**DIRECTIONS FOR THIS TASK:** Below are some records. Return exactly the lines from the one containing "Where should I click to: Click the L" through the one containing "This screenshot has width=601, height=407.", both included, and only those.
RECORDS PROVIDED Block Start
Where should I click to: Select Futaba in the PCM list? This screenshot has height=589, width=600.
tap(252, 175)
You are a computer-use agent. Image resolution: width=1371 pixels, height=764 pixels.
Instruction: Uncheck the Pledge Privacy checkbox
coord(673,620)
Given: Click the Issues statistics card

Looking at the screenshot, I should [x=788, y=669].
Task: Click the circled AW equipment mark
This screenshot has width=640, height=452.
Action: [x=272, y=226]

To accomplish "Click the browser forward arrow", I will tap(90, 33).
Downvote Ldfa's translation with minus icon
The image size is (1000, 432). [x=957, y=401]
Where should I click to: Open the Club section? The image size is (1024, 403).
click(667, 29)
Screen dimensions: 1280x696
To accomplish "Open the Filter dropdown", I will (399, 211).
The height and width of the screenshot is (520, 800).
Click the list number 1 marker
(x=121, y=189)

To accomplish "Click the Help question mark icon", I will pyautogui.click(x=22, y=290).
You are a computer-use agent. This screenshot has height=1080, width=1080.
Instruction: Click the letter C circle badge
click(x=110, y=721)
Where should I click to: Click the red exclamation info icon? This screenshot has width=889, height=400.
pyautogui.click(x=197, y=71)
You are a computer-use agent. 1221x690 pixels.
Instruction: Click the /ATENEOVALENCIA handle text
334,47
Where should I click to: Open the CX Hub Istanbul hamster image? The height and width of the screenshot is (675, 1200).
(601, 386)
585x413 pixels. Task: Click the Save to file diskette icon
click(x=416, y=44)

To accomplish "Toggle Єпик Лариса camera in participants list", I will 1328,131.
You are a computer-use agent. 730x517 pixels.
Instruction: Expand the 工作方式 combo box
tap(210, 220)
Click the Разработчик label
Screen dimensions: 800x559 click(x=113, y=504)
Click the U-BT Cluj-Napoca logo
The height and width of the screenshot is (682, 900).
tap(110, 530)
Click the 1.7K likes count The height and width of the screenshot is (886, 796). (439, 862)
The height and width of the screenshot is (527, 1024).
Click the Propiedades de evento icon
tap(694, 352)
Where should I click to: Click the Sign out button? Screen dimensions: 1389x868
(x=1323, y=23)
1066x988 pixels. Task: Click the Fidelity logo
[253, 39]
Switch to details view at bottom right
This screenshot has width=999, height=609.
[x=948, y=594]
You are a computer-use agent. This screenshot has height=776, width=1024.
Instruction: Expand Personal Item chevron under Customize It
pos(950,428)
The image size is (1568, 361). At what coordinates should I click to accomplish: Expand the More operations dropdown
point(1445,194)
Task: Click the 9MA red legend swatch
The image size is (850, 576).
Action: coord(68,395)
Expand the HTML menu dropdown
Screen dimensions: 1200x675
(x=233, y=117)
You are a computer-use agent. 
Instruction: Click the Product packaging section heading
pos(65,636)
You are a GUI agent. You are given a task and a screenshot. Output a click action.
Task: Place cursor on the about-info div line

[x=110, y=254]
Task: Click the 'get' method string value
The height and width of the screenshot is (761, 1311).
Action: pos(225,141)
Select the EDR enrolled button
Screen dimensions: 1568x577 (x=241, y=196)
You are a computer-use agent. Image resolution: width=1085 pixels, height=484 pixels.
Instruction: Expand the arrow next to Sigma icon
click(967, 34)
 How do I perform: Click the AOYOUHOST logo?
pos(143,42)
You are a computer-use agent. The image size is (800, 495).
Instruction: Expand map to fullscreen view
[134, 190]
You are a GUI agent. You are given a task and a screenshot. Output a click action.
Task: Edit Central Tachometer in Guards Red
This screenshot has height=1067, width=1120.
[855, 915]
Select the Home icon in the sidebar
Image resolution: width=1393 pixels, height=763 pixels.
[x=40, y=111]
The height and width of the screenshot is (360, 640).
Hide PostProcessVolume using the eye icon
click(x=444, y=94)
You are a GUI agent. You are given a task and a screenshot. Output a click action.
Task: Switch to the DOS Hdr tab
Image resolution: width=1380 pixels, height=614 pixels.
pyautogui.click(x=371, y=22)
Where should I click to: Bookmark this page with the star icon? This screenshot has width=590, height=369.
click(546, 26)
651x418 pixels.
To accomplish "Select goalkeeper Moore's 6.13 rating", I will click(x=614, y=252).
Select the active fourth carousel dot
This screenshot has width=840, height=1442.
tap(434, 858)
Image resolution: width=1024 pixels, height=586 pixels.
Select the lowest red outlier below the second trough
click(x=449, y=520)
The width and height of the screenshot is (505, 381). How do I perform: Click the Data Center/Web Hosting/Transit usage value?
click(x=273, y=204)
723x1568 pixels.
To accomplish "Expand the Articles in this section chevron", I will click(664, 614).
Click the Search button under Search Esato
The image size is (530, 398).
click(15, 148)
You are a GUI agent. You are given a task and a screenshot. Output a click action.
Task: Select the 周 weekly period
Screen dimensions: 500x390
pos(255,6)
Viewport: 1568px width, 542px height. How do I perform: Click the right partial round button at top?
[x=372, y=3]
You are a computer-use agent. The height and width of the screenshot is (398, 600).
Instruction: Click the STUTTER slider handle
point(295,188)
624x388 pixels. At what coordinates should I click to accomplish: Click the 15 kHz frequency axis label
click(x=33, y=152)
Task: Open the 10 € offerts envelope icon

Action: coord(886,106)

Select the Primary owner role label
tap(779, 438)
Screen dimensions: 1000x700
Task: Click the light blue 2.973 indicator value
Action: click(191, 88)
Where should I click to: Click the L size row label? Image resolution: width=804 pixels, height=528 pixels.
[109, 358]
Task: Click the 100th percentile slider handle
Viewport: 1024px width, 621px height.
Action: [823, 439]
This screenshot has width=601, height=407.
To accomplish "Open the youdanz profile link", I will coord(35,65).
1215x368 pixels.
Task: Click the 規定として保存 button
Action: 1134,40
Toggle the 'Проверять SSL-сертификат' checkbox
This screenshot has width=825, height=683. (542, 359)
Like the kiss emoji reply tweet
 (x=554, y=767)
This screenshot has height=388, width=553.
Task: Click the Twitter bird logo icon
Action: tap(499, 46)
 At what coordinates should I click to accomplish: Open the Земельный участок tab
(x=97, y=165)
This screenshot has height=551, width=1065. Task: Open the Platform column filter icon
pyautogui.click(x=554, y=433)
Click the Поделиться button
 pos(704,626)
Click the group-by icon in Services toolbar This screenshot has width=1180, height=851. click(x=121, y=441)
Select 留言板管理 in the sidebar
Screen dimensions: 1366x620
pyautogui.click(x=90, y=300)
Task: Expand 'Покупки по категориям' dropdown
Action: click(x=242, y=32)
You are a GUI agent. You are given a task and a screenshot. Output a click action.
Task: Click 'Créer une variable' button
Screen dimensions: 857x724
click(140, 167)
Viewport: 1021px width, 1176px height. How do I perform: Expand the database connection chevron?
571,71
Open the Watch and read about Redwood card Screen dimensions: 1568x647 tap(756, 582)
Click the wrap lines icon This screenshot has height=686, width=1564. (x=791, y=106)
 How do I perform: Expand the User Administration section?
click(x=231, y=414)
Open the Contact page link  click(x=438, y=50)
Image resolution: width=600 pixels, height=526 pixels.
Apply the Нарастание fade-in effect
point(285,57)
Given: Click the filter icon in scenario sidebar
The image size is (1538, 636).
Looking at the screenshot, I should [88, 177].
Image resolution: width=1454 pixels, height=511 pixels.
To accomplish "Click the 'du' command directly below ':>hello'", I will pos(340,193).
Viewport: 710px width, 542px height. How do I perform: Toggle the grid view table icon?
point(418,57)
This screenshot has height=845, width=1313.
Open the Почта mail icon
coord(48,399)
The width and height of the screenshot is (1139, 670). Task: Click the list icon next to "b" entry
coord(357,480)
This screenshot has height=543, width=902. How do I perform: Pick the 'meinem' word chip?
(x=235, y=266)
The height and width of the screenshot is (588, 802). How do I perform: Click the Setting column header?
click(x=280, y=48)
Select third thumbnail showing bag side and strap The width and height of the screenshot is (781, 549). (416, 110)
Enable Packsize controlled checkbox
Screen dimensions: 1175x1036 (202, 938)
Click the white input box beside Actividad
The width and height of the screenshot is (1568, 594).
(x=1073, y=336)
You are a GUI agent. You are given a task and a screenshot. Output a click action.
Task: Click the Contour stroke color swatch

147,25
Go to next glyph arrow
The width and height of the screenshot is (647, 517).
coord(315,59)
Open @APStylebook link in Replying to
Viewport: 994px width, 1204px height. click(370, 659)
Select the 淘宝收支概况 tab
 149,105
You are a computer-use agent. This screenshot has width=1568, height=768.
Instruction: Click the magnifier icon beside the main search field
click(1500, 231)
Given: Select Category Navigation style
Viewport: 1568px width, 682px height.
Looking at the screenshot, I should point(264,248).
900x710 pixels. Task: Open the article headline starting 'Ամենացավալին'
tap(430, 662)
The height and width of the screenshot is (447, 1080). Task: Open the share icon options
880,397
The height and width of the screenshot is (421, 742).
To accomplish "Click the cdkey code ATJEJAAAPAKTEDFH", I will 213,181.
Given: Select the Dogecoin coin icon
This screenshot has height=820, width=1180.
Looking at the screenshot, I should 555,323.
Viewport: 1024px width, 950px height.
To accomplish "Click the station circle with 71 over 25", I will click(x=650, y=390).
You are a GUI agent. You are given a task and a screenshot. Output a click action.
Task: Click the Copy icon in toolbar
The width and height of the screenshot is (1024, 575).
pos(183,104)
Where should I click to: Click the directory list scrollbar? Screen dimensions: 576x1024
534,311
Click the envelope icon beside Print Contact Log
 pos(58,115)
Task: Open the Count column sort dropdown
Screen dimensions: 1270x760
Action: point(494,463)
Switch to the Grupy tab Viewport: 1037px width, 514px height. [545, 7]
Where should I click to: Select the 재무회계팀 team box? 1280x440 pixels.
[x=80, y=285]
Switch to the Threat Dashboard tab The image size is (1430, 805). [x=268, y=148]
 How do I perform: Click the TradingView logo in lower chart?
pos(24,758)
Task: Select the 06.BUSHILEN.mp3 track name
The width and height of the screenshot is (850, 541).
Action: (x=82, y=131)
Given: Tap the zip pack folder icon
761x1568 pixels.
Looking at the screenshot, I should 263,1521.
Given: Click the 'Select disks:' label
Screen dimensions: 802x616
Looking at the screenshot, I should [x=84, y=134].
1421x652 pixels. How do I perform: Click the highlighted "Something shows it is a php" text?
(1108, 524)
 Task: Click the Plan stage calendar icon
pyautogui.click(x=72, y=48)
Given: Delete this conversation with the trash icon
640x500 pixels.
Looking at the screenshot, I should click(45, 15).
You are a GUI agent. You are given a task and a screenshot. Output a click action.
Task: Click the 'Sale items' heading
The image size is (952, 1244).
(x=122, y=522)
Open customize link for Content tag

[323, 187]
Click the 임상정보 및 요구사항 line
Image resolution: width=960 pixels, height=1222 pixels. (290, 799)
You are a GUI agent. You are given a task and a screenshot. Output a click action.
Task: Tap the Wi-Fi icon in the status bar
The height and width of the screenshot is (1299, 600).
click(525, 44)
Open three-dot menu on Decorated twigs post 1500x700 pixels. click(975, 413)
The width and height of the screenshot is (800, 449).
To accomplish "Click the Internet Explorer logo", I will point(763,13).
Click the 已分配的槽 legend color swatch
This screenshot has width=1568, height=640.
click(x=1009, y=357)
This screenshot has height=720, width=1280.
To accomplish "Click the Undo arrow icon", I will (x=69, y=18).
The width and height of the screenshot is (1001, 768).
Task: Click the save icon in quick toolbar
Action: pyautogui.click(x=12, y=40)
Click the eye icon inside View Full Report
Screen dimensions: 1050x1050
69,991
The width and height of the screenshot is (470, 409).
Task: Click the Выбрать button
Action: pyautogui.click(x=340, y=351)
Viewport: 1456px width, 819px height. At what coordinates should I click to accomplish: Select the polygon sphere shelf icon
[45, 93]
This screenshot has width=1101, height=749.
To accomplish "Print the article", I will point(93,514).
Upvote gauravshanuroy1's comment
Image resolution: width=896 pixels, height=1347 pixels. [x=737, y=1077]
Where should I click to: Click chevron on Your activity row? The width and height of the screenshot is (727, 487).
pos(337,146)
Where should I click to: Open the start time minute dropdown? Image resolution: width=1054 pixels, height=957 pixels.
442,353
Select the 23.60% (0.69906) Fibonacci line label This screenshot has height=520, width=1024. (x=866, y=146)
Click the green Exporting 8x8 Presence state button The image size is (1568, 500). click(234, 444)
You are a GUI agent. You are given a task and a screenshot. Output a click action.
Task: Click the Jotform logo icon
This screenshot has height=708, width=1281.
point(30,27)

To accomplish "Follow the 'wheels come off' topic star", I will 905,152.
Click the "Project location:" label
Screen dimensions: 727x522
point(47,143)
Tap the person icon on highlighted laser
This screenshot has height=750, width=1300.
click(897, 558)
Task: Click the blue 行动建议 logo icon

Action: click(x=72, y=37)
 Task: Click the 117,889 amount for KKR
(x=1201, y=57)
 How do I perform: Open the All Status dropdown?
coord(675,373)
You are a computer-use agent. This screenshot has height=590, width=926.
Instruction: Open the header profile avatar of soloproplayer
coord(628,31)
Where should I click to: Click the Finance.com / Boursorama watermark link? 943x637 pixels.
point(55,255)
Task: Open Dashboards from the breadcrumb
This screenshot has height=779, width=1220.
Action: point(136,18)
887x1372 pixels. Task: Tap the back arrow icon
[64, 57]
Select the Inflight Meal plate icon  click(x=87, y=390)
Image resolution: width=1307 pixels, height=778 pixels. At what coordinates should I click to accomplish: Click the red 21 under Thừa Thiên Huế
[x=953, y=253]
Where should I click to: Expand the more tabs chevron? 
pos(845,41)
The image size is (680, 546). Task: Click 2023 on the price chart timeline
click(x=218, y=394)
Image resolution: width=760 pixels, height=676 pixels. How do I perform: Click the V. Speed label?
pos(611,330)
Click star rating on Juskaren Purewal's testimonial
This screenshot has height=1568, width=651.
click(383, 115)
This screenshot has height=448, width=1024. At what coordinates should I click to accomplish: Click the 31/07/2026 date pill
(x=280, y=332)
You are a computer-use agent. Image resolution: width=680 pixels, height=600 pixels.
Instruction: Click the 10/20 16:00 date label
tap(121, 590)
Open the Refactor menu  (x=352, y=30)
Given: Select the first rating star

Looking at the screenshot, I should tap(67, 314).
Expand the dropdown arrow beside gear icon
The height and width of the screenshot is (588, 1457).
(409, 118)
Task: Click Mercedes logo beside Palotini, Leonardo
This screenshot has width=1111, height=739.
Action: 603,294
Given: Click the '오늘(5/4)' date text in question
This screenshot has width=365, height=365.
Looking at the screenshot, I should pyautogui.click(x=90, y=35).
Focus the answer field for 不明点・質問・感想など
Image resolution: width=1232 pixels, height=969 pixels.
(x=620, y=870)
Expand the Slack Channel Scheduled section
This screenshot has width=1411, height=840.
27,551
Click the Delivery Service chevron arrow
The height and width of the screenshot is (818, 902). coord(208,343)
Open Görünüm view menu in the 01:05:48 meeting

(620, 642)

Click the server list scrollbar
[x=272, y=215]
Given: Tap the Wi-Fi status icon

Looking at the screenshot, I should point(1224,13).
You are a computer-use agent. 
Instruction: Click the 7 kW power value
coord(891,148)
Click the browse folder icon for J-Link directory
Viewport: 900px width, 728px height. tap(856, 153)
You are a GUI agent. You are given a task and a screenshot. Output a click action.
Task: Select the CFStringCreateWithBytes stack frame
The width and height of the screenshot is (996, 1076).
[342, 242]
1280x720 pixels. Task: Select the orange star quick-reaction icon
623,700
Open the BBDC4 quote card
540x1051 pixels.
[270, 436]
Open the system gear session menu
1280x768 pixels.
RECORDS PROVIDED Block End
**COMPLETED EXERCISE:**
Where should I click to: Click the L size row label? Image resolution: width=804 pixels, height=528 pixels.
[109, 358]
Task: Click the 100th percentile slider handle
Viewport: 1024px width, 621px height.
Action: [823, 439]
This screenshot has width=601, height=407.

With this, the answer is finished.